The COVID-19 pandemic has unleashed health and economic crises across the world, including in Africa, undoing decades of economic growth and human development. Post-pandemic, comes the challenge of recovery and reviving growth.

The African Development Bank’ s 2020 edition of its Annual Development Effectiveness Review,   (ADER) marks ten years since the report was first published to assess the institution’s and Africa’s progress. The report, which evaluates the Bank’s impact in 2019 in meeting strategic and cross-cutting objectives and on strengthening development impact, is even more relevant as one looks at the COVID-19 era challenges.

The current edition, released on 19  November, assesses the Bank’s progress on achieving each of its High 5 strategic priorities: Light Up and Power Africa, Feed Africa, Industrialize Africa, Integrate Africa, and Improve the Quality of Life for the People of Africa.

Although much has changed in the last decade, one thing remains the same: the Bank remains at the forefront in guiding Africa’s economies in times of both progress and crisis.

As African Development Bank president Akinwumi Adesina notes in the 2020 report’s foreword: “We should be in no doubt that Africa faces its gravest threat in many years, and that national health and social protection systems will be severely tested.”

The inaugural ADER was released in 2011—covering the previous year—just as  regional member countries were emerging from the 2008 global financial crisis, which halted the continent’s impressive run of growth.  “With a collective GDP of $1.6 trillion, Africa looked on the verge of sustained economic take-off,” the executive summary noted. “Then came the global financial crisis, which reduced Africa’s growth to 3% in 2009 and set the continent back significantly. We acted swiftly to help African countries limit the effects of the global financial crisis.” In terms of the Bank’s impact and operations, the inaugural edition concluded, “Overall, over three quarters of our projects reached or surpassed their expected outputs,” noting there was room to improve.

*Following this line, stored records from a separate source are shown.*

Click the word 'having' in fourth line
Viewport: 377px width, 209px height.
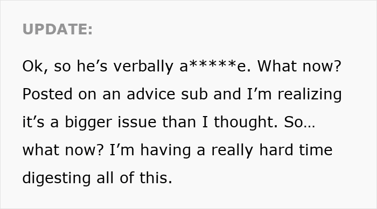coord(165,150)
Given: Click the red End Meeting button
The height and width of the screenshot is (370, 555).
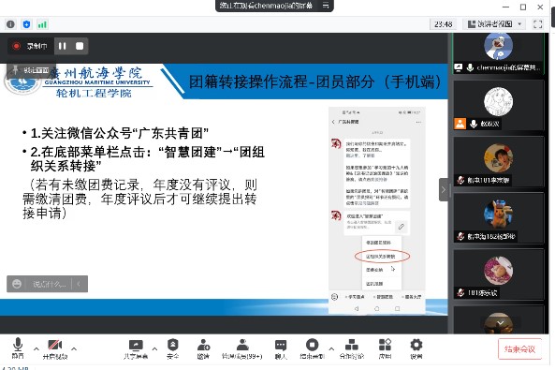Looking at the screenshot, I should pyautogui.click(x=519, y=349).
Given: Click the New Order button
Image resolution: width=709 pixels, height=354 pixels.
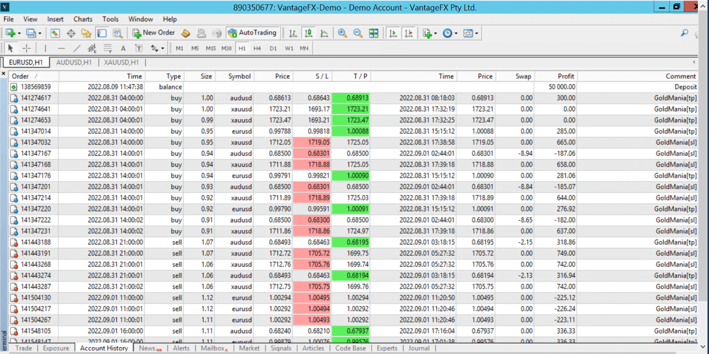Looking at the screenshot, I should pos(154,33).

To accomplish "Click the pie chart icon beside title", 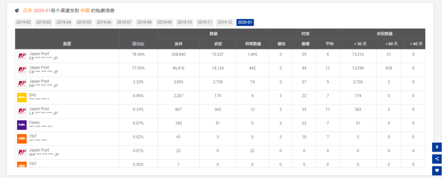I will tap(17, 10).
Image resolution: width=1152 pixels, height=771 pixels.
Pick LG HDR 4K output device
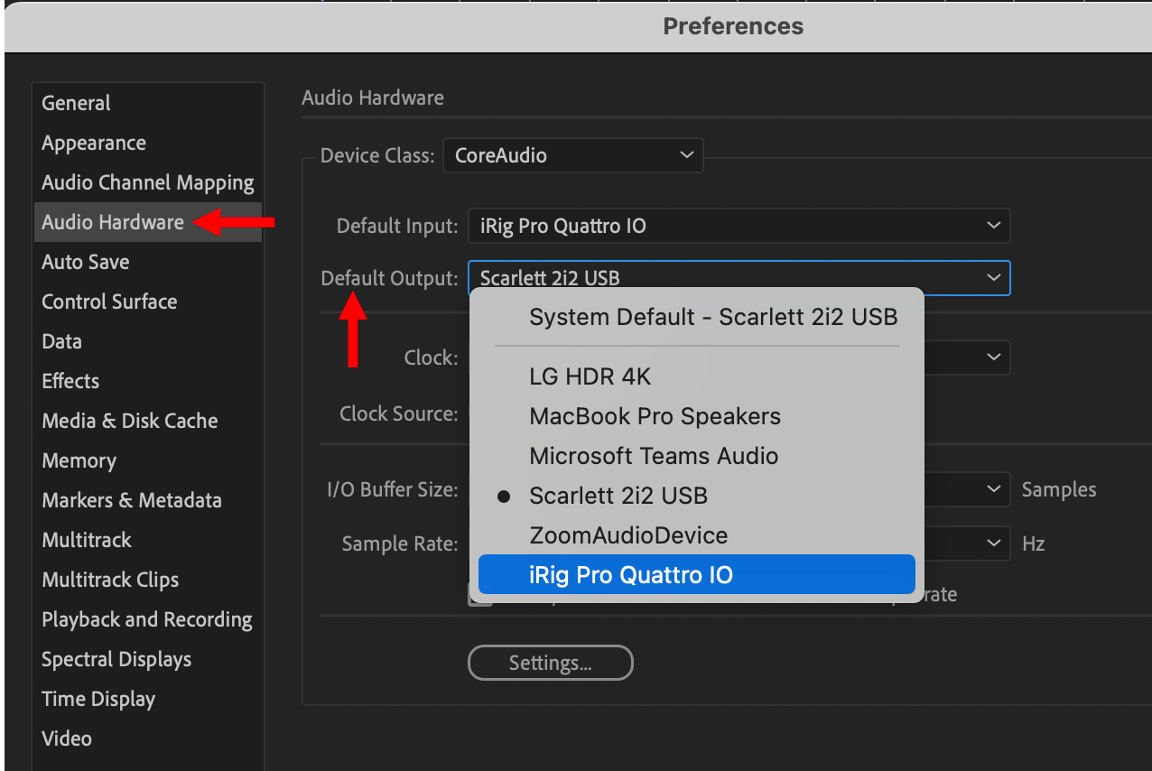pyautogui.click(x=590, y=376)
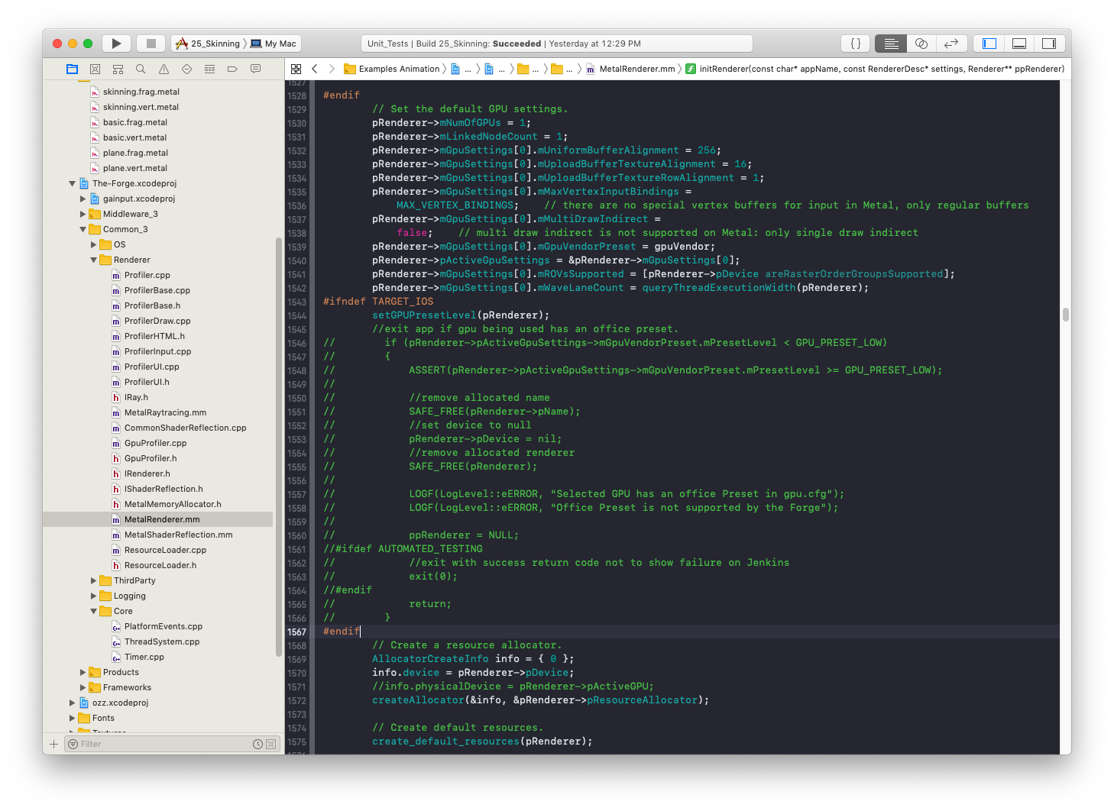Toggle the Version editor arrows icon
The height and width of the screenshot is (811, 1114).
pos(951,44)
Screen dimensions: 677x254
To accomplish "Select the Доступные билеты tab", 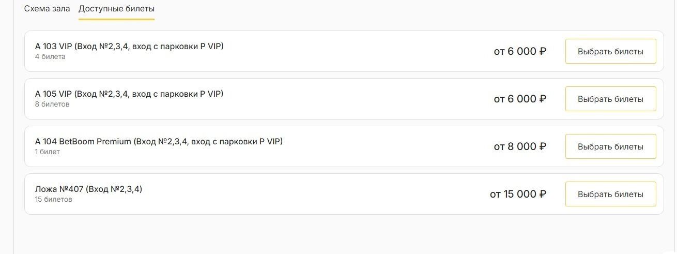I will pyautogui.click(x=116, y=9).
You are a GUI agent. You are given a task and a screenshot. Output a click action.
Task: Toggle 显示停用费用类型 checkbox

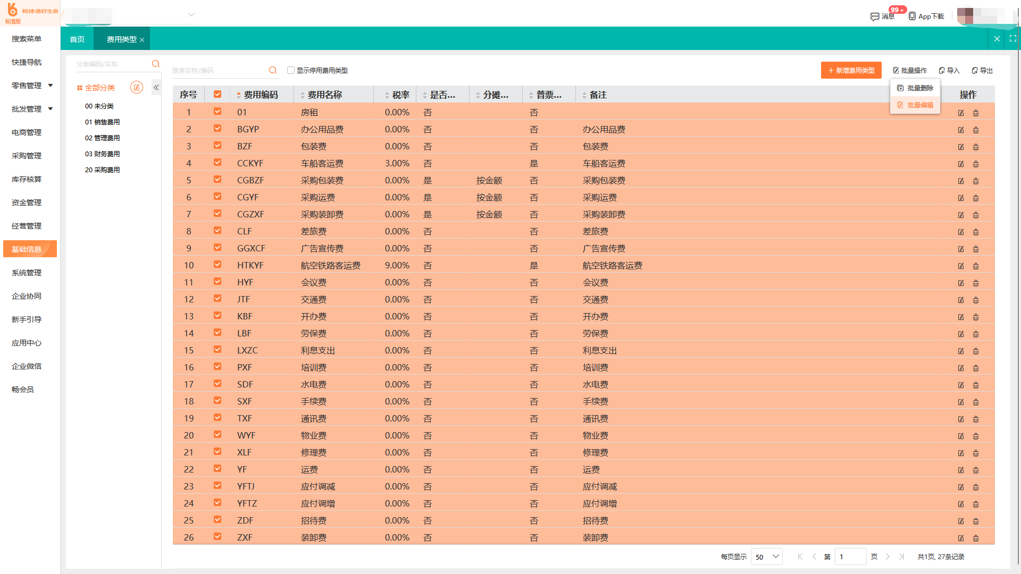coord(290,70)
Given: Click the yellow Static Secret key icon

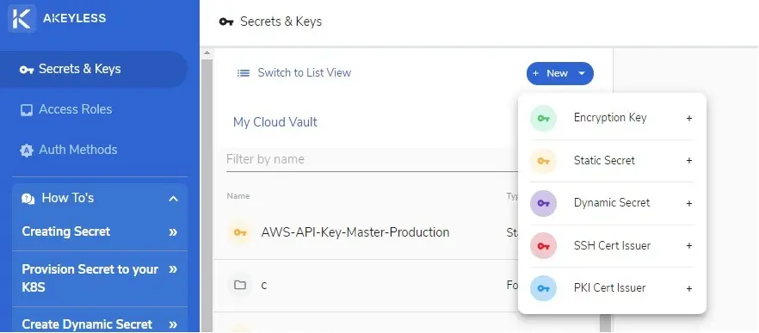Looking at the screenshot, I should coord(543,161).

Throughout the decade, the Bank continued to notch milestones in its operations. By 2012, its disbursement ratio stood at 22%– a significant improvement on the previous two years. Also at that time, 65% of new Bank projects were climate-proofed, a significant emerging priority for the institution.

ADER 2016 marked the first release of the report under the leadership of Adesina, and the introduction of the High 5 priorities as a benchmark for the Bank’s success while maintaining indicators from the earlier reports. The report also marked a shift toward greater decentralization of Bank operations to increase responsiveness to the needs of regional member countries. In 2015,the Bank exceeded its target of achieving a satisfactory rating on 78% of completed operations, hitting 83%.  Further, 90% of completed operations had sustainable outcomes in that year, also beating expectations.

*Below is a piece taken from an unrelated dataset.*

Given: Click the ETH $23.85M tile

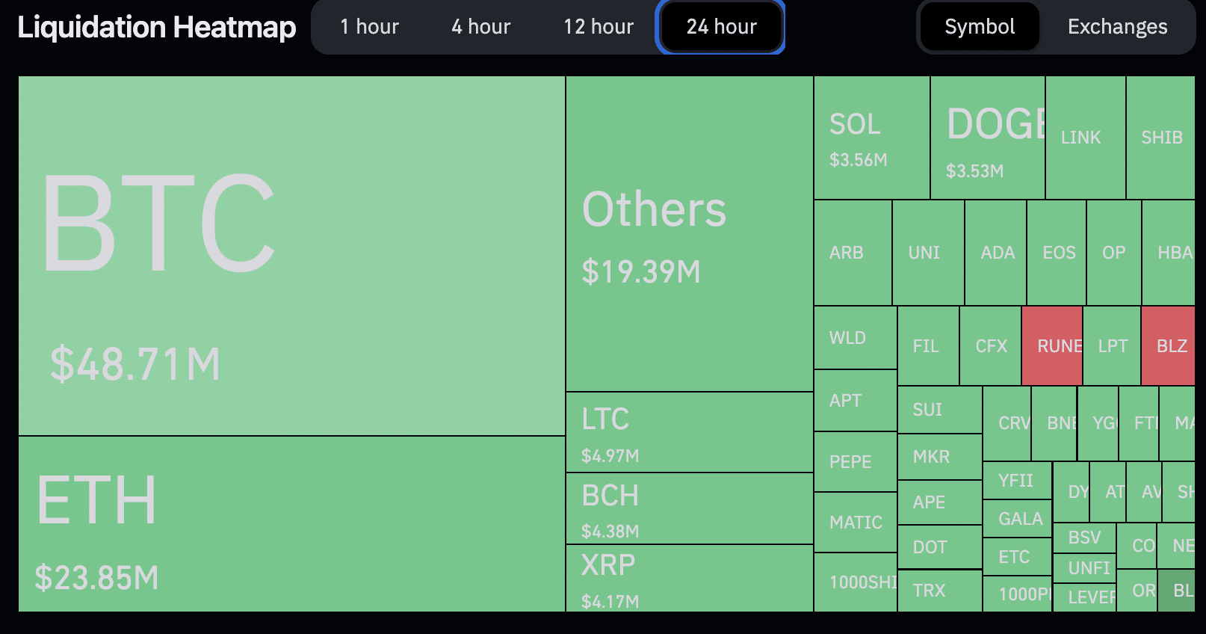Looking at the screenshot, I should click(x=291, y=523).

In the foreword to the 10th edition, Adesina notes the continent “has advanced steadily along the path towards a brighter future. Its progress has been driven by Africans’ determination to fulfil their potential as productive members of society and to forge better lives for themselves and their families, supported by continuing improvements in public services and infrastructure.”

Over the past years, the institution has posted strong progress toward meeting High-5 goals.  For example, in the 2015-2019 period, 20 million people gained access to electricity, while 74 million people benefited from improvements in agriculture and 69 million people gained better access to transport.  

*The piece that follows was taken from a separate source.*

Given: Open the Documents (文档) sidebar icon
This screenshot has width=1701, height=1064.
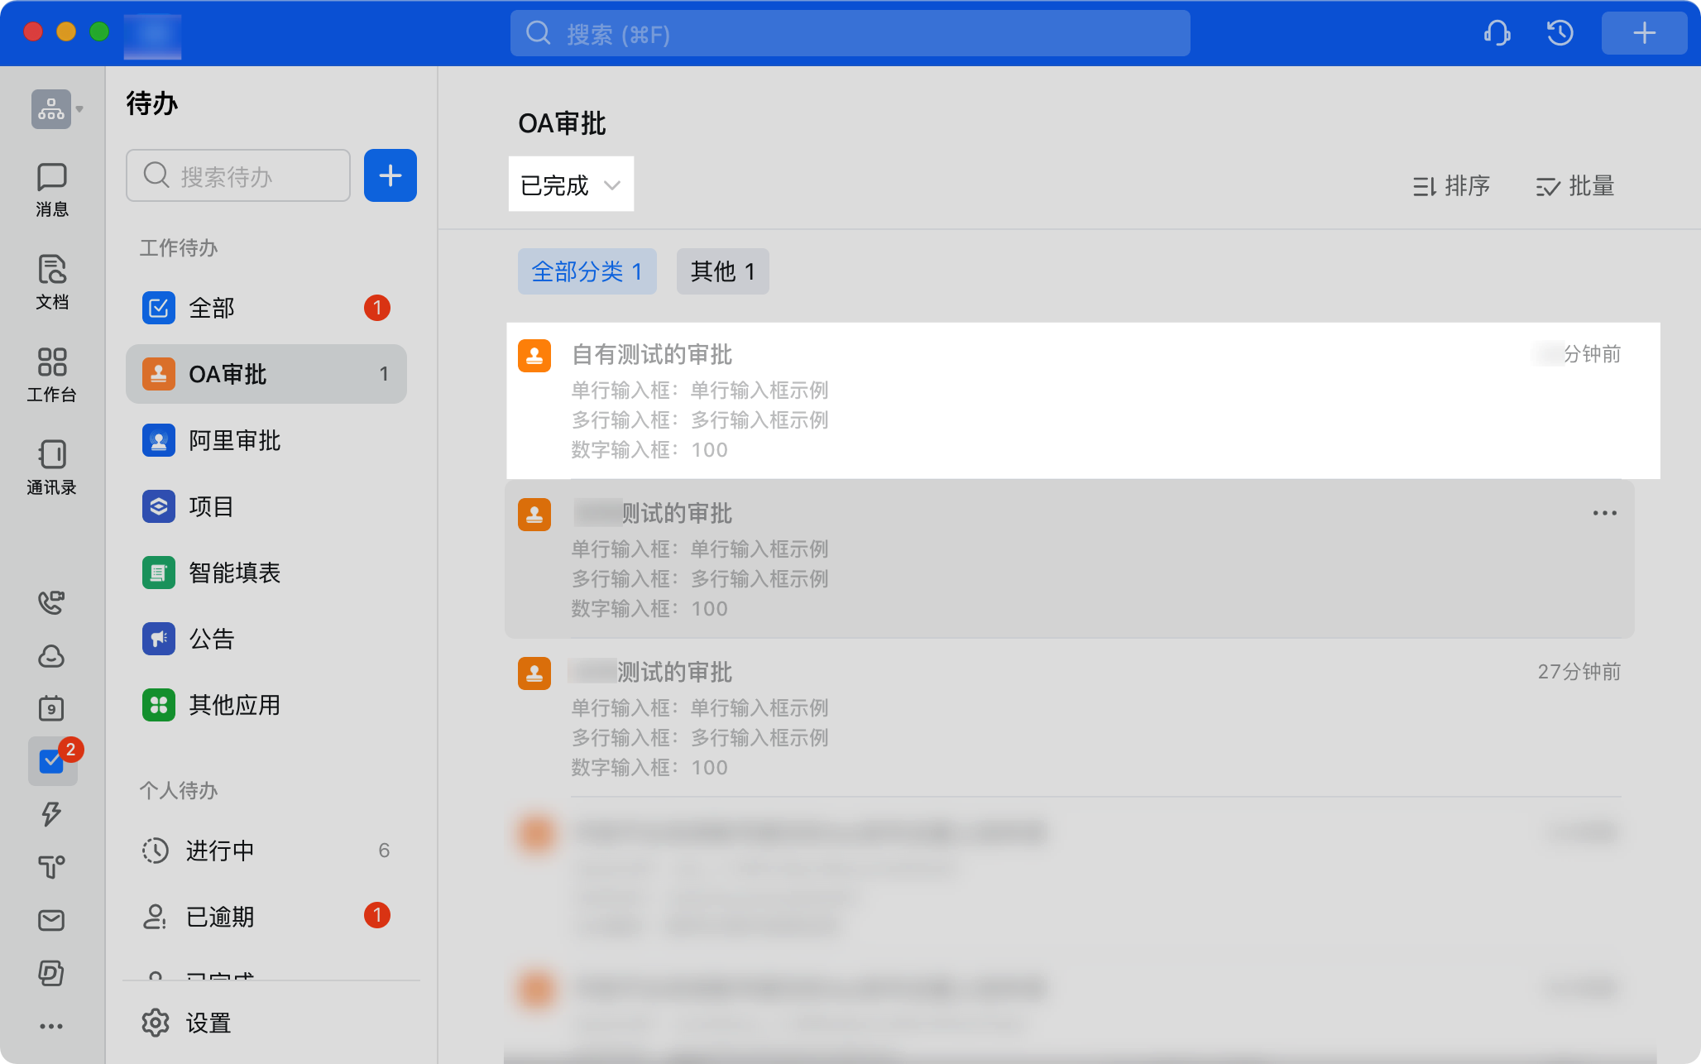Looking at the screenshot, I should [x=51, y=281].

The backdrop to these strong results is of course the continuing pandemic.  As the 2020 report notes, “despite… the expectation that 2020 would be another year of growth, the COVID-19 pandemic will put many of Africa’s recent development gains at risk.” GDP might decline by as much as 3.4%, as a result of sharply reduced trade, tourism and remittances as well as lower prices for commodities.

The Bank’s swift response, setting up a COVID-19 response facility worth up to $10 billion has helped cushion some of the economic and health impacts.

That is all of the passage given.